Setelah selesai disalami oleh semua murid kelasnya—kecuali yang satu tadi, tentunya—ia berjalan menghampiri anak itu. "Aldrian gak pulang?" tanyanya pada anak itu, yang ternyata bernama Aldrian. "Itu cerita ibu sendiri kan?" Aldrian malah bertanya, bukannya menjawab pertanyaan dari gurunya. Guru itu terkejut, tetapi ia dengan pintarnya menyembunyikan keterkejutannya dengan senyuman. "Kok Aldrian tau sih?" ia balik bertanya. "Mama aku pernah cerita kayak gitu, katanya temen lamanya yang ngalamin" jawab Aldrian. Guru itu tertegun, setelah ia perhatikan, karakter wajah Aldrian mengingatkannya pada satu orang. Ya, Claretta Alicia, tokoh Alice yang ia tulis dalam kisahnya tersebut. Ia lalu kembali tersenyum dan berkata, "Iya, ssstt, jangan kasih tau yang lain, ya!". Aldrian mengangguk, menyalami gurunya lalu pergi keluar kelas.

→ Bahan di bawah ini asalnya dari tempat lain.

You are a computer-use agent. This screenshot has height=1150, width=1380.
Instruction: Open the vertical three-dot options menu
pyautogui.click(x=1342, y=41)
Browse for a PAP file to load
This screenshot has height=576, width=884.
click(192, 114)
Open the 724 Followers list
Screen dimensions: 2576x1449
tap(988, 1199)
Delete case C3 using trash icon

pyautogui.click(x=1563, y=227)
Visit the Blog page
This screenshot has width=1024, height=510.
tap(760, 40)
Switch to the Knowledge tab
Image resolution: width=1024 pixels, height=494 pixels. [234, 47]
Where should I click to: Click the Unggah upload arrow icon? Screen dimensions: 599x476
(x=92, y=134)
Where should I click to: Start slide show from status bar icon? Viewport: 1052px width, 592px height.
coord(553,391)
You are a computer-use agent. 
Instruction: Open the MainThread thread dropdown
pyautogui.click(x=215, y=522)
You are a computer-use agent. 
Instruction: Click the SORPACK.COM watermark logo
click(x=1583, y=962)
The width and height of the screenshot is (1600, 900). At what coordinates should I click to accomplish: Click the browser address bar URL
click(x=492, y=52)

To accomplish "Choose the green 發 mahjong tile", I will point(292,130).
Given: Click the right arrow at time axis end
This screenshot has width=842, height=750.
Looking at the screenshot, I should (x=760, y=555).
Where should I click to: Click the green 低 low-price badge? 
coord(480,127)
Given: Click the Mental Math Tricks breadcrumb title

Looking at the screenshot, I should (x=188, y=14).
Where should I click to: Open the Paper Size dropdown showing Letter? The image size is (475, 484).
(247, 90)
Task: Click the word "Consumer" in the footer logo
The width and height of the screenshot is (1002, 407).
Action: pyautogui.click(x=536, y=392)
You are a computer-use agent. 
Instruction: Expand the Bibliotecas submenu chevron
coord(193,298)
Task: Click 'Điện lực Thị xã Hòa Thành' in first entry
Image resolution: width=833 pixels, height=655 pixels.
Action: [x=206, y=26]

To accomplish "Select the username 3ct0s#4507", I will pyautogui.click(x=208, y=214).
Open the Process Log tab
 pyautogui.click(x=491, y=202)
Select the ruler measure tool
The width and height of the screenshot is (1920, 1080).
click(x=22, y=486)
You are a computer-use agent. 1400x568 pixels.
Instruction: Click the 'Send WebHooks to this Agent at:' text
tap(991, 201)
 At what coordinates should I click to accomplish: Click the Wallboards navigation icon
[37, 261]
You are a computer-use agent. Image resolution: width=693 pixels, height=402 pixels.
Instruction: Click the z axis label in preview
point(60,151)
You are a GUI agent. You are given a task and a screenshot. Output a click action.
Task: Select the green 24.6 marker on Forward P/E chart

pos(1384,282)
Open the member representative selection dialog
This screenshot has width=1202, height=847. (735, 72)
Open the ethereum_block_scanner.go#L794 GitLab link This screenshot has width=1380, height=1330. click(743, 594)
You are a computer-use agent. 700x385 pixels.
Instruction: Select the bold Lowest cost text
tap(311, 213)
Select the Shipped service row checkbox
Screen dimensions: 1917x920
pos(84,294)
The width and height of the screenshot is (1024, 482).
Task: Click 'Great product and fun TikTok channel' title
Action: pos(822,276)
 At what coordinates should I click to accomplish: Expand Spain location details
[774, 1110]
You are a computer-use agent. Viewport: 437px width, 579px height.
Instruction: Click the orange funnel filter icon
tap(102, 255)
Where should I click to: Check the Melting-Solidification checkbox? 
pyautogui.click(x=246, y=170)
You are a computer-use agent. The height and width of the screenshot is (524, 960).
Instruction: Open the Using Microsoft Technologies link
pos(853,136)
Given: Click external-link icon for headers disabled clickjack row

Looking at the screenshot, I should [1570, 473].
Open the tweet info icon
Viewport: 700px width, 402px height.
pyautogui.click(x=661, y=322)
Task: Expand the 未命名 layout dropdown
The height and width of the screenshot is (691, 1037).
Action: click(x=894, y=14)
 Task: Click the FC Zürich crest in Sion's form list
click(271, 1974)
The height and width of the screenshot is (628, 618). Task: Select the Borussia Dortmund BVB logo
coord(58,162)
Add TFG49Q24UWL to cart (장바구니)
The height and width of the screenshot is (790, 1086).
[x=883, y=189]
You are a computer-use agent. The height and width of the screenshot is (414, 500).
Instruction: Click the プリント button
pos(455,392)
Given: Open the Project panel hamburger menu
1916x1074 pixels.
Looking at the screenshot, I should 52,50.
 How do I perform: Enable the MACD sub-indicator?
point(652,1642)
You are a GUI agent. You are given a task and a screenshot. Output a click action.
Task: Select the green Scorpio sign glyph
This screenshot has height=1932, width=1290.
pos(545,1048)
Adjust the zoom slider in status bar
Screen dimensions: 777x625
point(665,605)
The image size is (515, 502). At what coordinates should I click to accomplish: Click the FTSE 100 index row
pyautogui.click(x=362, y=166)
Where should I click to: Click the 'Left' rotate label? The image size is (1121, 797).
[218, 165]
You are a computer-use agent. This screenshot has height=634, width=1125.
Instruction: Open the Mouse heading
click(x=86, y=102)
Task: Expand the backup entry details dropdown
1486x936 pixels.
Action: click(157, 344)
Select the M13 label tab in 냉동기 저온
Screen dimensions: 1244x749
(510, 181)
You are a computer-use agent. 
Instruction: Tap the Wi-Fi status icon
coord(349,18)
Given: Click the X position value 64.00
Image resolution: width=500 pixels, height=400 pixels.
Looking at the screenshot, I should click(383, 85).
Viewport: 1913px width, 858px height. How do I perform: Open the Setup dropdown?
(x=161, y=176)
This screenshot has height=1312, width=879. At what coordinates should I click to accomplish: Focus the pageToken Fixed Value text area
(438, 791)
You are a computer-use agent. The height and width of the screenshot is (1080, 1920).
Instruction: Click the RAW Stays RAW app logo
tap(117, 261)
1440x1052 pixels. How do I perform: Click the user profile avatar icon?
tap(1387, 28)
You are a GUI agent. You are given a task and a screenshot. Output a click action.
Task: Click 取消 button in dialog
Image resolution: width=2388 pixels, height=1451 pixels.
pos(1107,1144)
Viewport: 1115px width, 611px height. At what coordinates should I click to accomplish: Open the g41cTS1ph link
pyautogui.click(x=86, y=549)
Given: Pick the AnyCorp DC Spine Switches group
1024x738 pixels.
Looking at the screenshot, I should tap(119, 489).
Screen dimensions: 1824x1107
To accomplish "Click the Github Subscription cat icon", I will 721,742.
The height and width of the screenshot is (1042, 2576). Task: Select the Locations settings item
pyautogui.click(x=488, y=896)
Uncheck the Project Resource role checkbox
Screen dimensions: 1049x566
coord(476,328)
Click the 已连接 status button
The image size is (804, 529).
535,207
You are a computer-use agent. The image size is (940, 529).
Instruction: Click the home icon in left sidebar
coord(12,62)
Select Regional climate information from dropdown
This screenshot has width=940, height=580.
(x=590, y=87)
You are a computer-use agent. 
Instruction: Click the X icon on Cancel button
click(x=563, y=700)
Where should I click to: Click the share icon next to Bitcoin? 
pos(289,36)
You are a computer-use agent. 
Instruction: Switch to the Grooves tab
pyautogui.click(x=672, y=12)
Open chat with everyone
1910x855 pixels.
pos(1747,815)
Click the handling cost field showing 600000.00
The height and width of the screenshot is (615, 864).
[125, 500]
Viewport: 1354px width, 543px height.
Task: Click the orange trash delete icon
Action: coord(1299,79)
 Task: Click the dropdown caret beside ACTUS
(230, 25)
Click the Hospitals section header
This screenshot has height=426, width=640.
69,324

Guru itu menutup jendela dan baru akan mengunci pintu kelas setelah semuanya pulang, termasuk Aldrian. Sambil melalui deretan meja, ia tersenyum, sepertinya ia akan bertemu lagi dengan sahabatnya yang sudah lama terpisah, berkat Aldrian. Ia memandangi papan nama diatas mejanya, Kanaya Indira A., S.pd. Semoga saja muridnya—kecuali Aldrian—tak ada yang sadar, bahwa A dalam namanya adalah Aletha, tokoh utama dalam kisah yang ia rangkai.